Her grandparents lived in a tall building with more buttons in the elevator than Ona could count. Nearby, there was a private elementary school, and more than once Ona’s grandmother had badgered her mother about transferring the child there. She was at it again this Sunday.
“I’m telling you, I know the woman who works in admissions,” Grandmother said. “There’s an impossible wait list, but she owes me a favor.”
“Ona’s happy at her school now,” her mother replied.
“The son of Chiang Kai-shek’s first cousin goes to that school. What does that tell you?”
“She adores her teacher.” Ona’s mother glanced down at her. “Don’t you, bao bei?” The girl nodded. Her mother smiled, and Ona smiled back.
Grandmother sucked her teeth. “How easy it would be for me to pick her up from school, and in the afternoons, we can keep her here while you’re at work.” She cast her gaze toward Ona, then back up at the girl’s mother. “Maybe you can go back to school, too.

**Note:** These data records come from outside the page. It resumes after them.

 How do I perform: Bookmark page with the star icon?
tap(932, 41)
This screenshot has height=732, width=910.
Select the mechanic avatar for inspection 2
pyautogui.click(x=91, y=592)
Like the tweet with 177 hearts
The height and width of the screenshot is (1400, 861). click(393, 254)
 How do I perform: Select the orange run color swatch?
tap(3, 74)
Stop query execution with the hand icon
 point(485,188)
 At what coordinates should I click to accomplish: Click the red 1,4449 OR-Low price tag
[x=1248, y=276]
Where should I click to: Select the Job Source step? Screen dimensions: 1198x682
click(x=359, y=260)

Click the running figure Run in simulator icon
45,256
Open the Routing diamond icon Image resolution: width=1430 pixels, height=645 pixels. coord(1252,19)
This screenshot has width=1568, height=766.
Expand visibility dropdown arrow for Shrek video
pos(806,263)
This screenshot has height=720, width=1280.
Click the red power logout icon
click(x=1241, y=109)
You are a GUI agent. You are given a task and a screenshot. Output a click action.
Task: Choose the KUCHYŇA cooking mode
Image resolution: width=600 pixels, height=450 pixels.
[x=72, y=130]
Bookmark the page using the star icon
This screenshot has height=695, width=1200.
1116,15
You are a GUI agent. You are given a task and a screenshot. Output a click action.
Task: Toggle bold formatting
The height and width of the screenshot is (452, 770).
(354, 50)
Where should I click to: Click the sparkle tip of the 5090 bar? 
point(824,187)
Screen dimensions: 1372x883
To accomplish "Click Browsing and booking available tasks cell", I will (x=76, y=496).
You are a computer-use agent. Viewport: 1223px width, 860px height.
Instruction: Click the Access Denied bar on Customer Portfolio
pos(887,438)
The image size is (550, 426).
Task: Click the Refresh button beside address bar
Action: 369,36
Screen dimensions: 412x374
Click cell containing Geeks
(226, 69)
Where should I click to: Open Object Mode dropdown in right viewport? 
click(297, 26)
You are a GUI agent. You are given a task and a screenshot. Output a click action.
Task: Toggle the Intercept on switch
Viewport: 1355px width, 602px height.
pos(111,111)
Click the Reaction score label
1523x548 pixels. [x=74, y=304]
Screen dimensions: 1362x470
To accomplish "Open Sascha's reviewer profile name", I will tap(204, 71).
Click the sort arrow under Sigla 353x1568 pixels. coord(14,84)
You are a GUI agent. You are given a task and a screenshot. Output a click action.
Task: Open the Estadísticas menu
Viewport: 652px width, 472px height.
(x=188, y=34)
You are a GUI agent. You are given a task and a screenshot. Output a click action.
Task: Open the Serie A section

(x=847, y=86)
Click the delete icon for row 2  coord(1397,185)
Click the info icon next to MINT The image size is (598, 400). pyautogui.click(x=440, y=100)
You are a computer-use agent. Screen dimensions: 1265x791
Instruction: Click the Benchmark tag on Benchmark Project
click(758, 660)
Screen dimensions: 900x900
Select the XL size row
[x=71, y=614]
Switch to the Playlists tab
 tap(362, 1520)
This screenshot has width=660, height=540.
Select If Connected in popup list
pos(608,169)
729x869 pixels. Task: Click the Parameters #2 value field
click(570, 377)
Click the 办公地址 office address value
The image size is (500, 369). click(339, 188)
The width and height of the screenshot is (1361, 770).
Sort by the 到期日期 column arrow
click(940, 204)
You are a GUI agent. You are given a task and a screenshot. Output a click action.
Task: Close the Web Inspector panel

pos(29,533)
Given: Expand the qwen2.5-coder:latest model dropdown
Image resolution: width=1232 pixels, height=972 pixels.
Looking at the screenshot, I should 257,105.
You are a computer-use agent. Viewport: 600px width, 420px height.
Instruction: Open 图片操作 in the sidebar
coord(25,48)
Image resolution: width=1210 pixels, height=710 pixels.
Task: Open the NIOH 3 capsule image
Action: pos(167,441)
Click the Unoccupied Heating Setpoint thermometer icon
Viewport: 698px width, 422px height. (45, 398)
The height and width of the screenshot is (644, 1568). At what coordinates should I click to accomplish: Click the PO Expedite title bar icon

You’re always carrying on about how you want to finish your courses, get your degree.” Her expression softened, and she reached out and put a hand on her daughter’s arm. “There’s still time for that, Wen.”
Ona stared up at her grandmother, waiting for her mother’s reply. She studied her grandmother’s eyebrows with fascination, the two arched lines tattooed underneath the brow hairs, a few of which were gray at the outer corners. The ink was fading from black to dark blue. The same color rimmed Grandmother’s eyes, under her lashes.
“Where’s Ba?” Ona’s mother asked. “He’s out?”
“Why are you so stubborn? I’m trying to help you! The best thing for the little girl, and for you—”
“Ona,” her mother said. “Do you see him hiding somewhere?”
The glass door leading to the balcony slid open, and Ona’s grandfather poked his head into the living room, as if he heard himself summoned. He motioned with his hands for Ona to come outside.
Still a little shy around him, Ona shrank against her mother’s leg. “Go on,” her mother said. She gave Ona’s shoulders a gentle push.
Grandfather beckoned with his hands again. “Hurry—I want to show you something exciting—you really have to see this,” he said, making his eyes wide.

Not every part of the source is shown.